Single by Peso Pluma, Tito Double P and Joel de la P

from the album Éxodo
- Language: Spanish
- Released: 21 March 2024
- Genre: corridos tumbados
- Length: 2:21
- Label: Double P
- Songwriters: Jesús Roberto Laija Garcia; Joel Portillo;
- Producers: Ernesto Fernández; Jassiel Ramos; Joel de la P; Peso Pluma; Tito Double P;

Peso Pluma singles chronology
| "No Son Klle" (2024) | "La People II" (2024) | "Humo" (2024) |

Tito Double P singles chronology
| "La Bestia" (2024) | "La People II" (2024) | "Deltas" (2024) |

Joel de la P singles chronology
| "El Comando" (2024) | "La People II" (2024) | "La Pelota" (2024) |

Music video
- "La People II" on YouTube

= La People II =

"La People II" is a song by Mexican singer-songwriter and rapper Peso Pluma, fellow singer-songwriter and rapper Tito Double P, and singer Joel de la P. It was released on 21 March 2024, through Double P Records, as the third single from the Pluma's fourth studio album Éxodo (2024) and is a sequel to Pluma and Tito Double P's collaboration "La People", from the album Génesis (2023).

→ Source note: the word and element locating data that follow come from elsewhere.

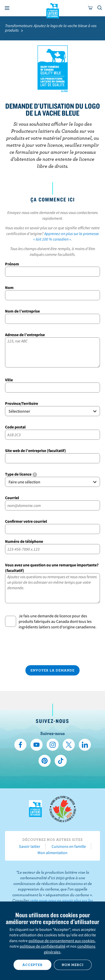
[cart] (90, 8)
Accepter (32, 965)
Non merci (73, 965)
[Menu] (7, 8)
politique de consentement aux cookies (61, 940)
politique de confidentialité (42, 946)
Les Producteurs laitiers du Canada (52, 10)
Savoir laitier (29, 846)
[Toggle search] (100, 8)
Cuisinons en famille (69, 846)
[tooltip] (35, 474)
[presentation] (52, 648)
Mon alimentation (52, 853)
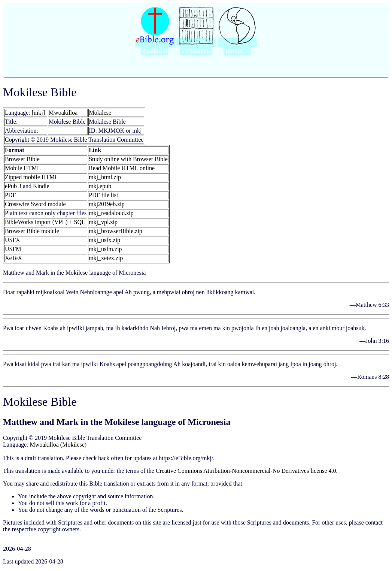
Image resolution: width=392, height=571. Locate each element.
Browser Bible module (32, 231)
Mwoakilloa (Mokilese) (58, 444)
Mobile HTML (23, 168)
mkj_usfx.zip (104, 240)
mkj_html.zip (105, 177)
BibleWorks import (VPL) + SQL (45, 222)
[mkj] (39, 112)
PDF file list (103, 195)
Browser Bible (22, 159)
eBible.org (155, 51)
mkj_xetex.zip (106, 258)
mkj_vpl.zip (103, 222)
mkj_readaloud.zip (111, 213)
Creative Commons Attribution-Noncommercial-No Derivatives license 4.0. (247, 471)
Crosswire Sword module (35, 204)
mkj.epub (100, 186)
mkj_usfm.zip (105, 249)
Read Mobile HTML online (122, 168)
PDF (10, 195)
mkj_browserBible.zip (115, 231)
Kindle (41, 186)
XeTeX (13, 258)
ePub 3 (13, 186)
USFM (13, 249)
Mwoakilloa (63, 112)
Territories (237, 51)
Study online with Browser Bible (128, 159)
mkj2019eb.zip (107, 204)
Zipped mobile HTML (31, 177)
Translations (196, 51)
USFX (12, 240)
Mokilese (100, 112)
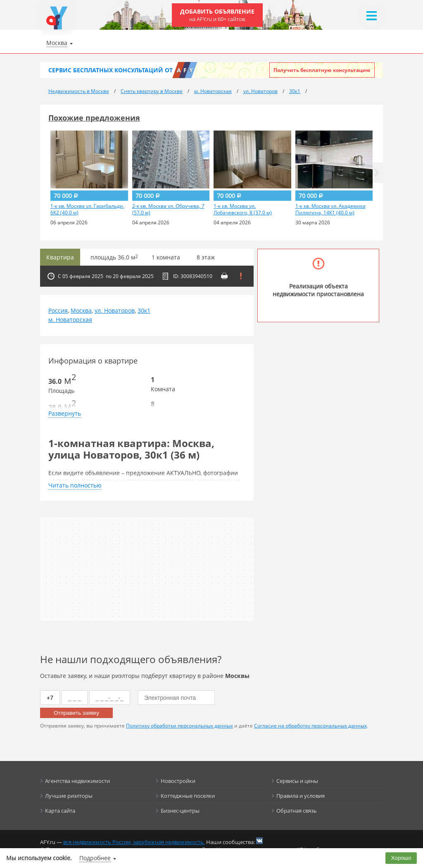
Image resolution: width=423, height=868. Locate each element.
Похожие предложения (94, 118)
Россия (58, 310)
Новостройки (178, 781)
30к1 (144, 310)
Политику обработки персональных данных (179, 725)
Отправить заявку (76, 713)
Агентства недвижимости (77, 781)
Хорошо (401, 858)
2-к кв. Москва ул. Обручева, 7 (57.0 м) (168, 209)
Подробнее (95, 858)
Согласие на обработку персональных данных (310, 725)
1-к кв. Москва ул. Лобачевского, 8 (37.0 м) (242, 209)
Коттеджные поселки (188, 796)
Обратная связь (297, 811)
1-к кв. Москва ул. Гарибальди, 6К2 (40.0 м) (87, 209)
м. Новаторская (70, 319)
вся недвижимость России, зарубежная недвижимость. (134, 842)
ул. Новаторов (114, 310)
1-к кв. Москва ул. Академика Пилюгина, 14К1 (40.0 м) (330, 209)
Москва (81, 310)
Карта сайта (60, 811)
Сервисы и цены (297, 781)
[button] (377, 173)
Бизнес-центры (180, 811)
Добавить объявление (217, 15)
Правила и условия (300, 796)
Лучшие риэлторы (69, 796)
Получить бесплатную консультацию (322, 70)
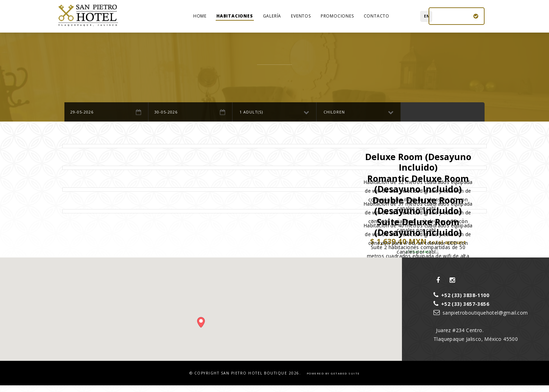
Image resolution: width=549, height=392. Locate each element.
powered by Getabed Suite (333, 379)
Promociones (337, 19)
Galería (272, 19)
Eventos (301, 19)
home (200, 19)
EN (413, 19)
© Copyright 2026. (246, 379)
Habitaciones (235, 19)
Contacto (376, 19)
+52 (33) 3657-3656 (461, 310)
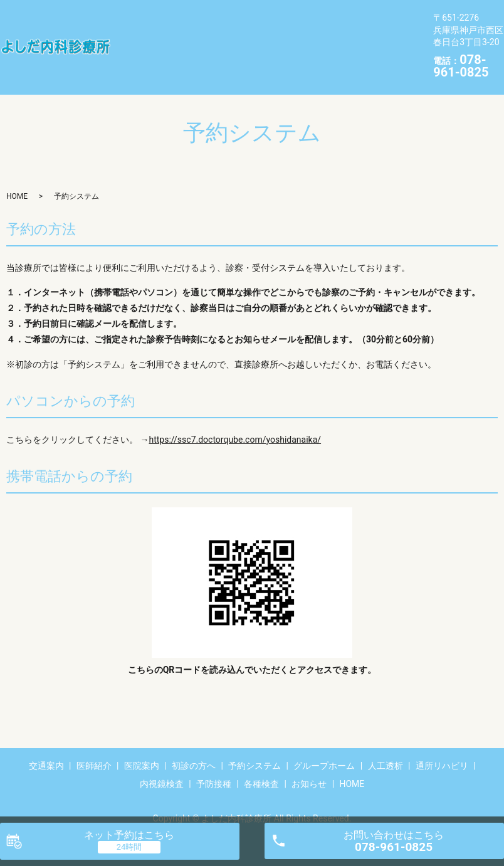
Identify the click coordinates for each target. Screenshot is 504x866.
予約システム (339, 17)
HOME (222, 56)
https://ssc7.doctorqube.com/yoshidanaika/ (234, 420)
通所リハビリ (265, 37)
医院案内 (227, 17)
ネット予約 (129, 835)
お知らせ (181, 56)
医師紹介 (181, 17)
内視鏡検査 (325, 37)
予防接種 (376, 37)
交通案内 (134, 17)
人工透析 (209, 37)
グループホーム (148, 37)
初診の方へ (278, 17)
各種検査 (134, 56)
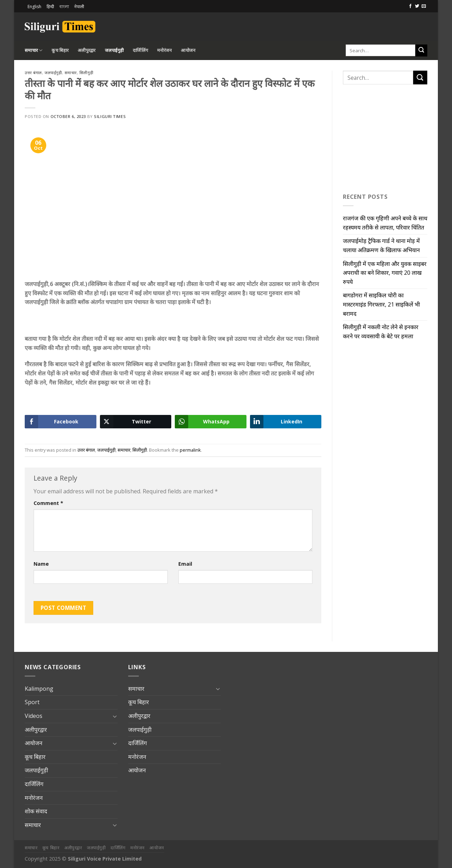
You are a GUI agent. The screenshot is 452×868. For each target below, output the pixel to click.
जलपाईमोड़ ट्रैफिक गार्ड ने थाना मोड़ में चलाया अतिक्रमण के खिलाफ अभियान (381, 245)
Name (41, 564)
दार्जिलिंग (140, 50)
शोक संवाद (36, 811)
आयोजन (188, 50)
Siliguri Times (110, 116)
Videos (34, 716)
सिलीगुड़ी (86, 72)
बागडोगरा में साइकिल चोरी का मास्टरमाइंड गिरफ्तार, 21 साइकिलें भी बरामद (381, 304)
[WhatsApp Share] (210, 422)
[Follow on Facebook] (410, 6)
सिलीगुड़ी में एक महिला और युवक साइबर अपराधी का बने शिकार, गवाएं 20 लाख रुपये (385, 273)
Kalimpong (39, 689)
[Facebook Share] (60, 422)
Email (185, 564)
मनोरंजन (164, 50)
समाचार (34, 50)
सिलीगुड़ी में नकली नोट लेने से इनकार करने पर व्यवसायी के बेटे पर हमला (381, 332)
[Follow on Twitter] (417, 6)
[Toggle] (115, 716)
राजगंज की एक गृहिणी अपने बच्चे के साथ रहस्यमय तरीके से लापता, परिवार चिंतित (385, 223)
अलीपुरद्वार (87, 50)
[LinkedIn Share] (286, 422)
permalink (190, 450)
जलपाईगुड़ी (114, 50)
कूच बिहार (60, 50)
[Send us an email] (424, 6)
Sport (32, 702)
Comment (48, 503)
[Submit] (421, 50)
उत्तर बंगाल (33, 72)
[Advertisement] (345, 25)
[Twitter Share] (136, 422)
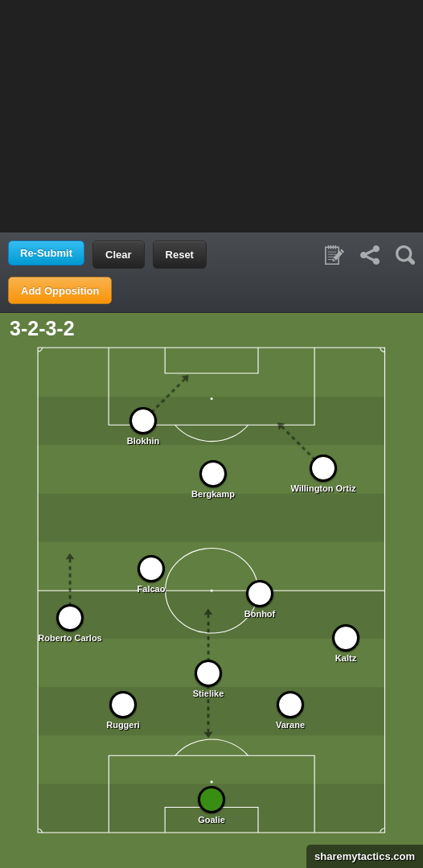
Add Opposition (60, 290)
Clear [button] (118, 254)
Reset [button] (179, 254)
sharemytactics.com (360, 856)
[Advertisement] (212, 115)
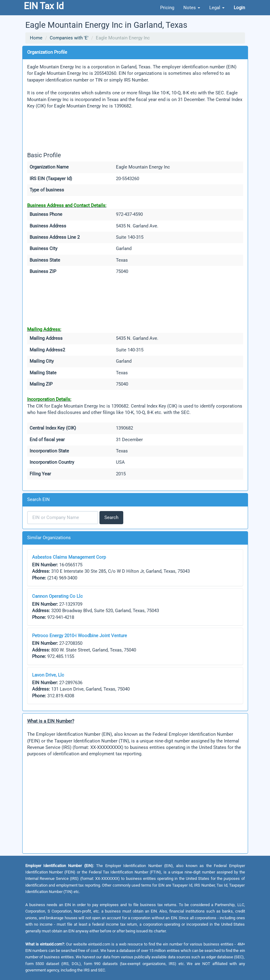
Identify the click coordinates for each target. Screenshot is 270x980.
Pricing (167, 8)
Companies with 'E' (69, 38)
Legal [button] (217, 8)
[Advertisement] (138, 130)
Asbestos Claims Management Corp (69, 557)
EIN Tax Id (44, 6)
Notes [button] (192, 8)
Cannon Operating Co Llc (57, 596)
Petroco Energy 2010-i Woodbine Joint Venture (79, 636)
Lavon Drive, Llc (48, 675)
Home (36, 38)
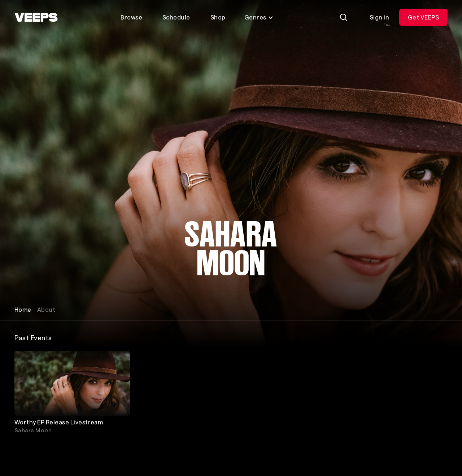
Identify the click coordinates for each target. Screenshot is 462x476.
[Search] (344, 17)
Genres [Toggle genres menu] (259, 17)
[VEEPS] (36, 17)
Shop (218, 17)
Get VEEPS (423, 17)
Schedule (176, 17)
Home (23, 309)
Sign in (379, 17)
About (46, 309)
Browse (131, 17)
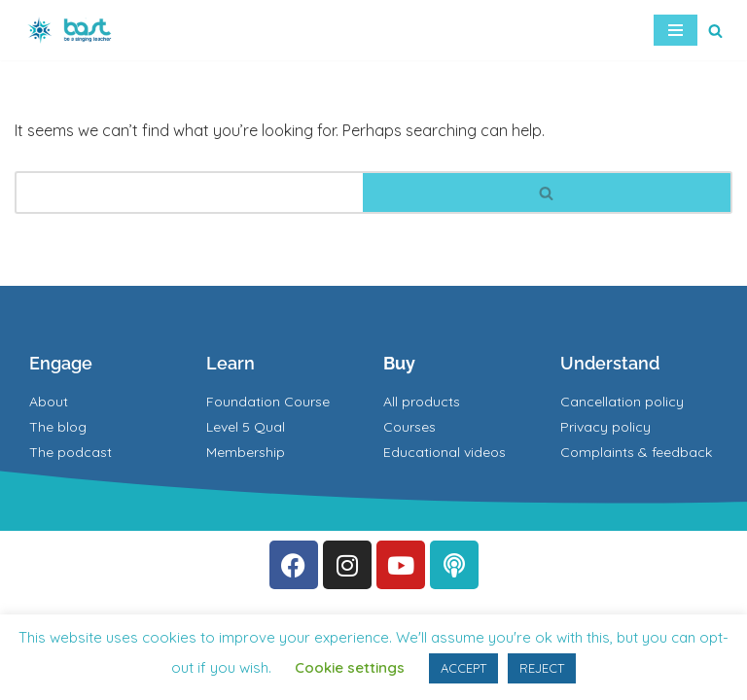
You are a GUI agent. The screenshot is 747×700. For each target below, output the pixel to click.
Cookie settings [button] (349, 667)
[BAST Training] (73, 30)
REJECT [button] (542, 668)
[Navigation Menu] (675, 30)
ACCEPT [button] (463, 668)
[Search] (715, 30)
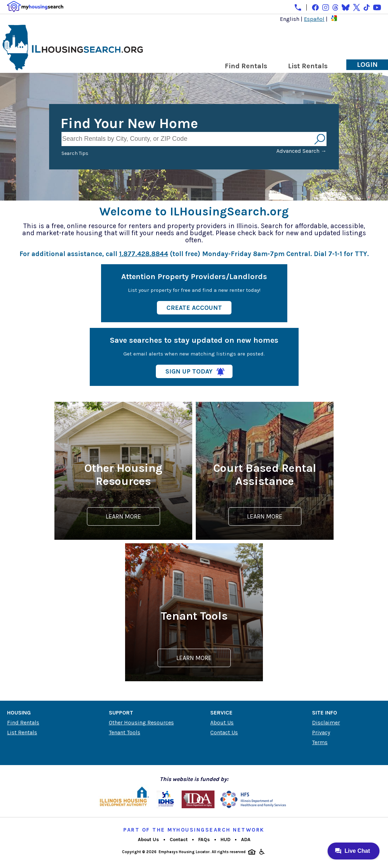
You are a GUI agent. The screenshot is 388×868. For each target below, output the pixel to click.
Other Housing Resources (141, 722)
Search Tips (75, 153)
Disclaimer (326, 722)
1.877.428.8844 (143, 254)
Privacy (321, 732)
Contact (178, 839)
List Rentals (308, 66)
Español (314, 19)
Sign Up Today (189, 371)
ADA (246, 839)
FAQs (204, 839)
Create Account (194, 308)
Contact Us (224, 732)
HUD (225, 839)
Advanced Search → (301, 151)
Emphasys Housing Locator (184, 852)
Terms (320, 742)
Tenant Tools (124, 732)
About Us (222, 722)
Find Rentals (246, 66)
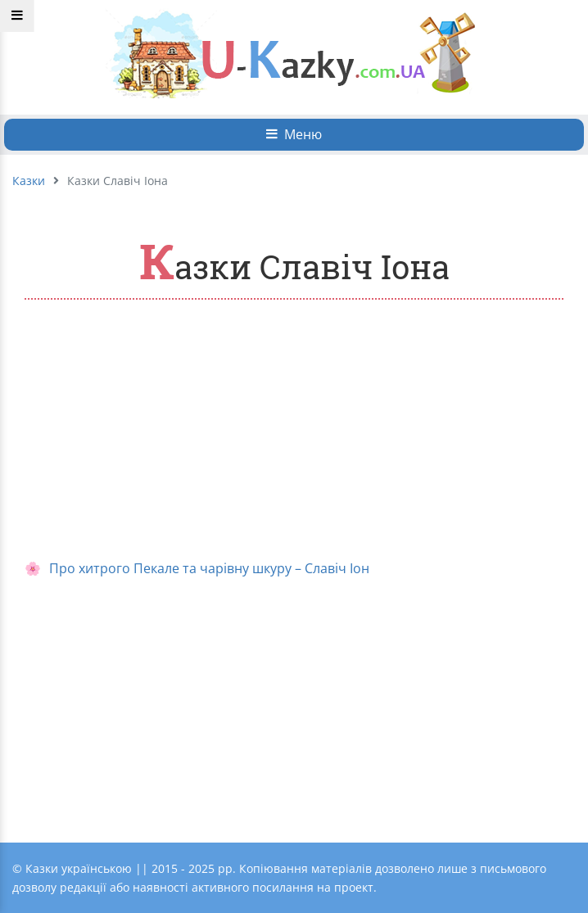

It was written by Tito Double P and Joel de la P, while its production was done by all three singers, along with Ernesto Fernández and Jassiel Ramos.

== Background and lyrics ==
Peso Pluma posted a random date, 21 March 2024, on his X (formerly Twitter) account, speculating that his fourth album Éxodo would be released. "La People II" would instead be released, a song that again mentions El Nini, known alias of Néstor Isidro Pérez Salas.

== Commercial performance ==
"La People II" debuted at number 69 on the Billboard Hot 100 with 9.1 million official streams in the United States, making it the latter two artists' first entry on the chart. It also peaked at number two on the US Hot Latin Songs and Latin Streaming Songs charts.

== Charts ==

Chart performance for "La People II"
| Chart (2023) | Peak position |
|---|---|
| Global 200 (Billboard) | 61 |
| Mexico (Billboard) | 4 |
| US Billboard Hot 100 | 69 |
| US Hot Latin Songs (Billboard) | 2 |

== Certifications ==

Certifications for "La People II"
| Region | Certification | Certified units/sales |
| United States (RIAA) | 18× Platinum (Latin) | 1,080,000^{‡} |
^{‡} Sales+streaming figures based on certification alone.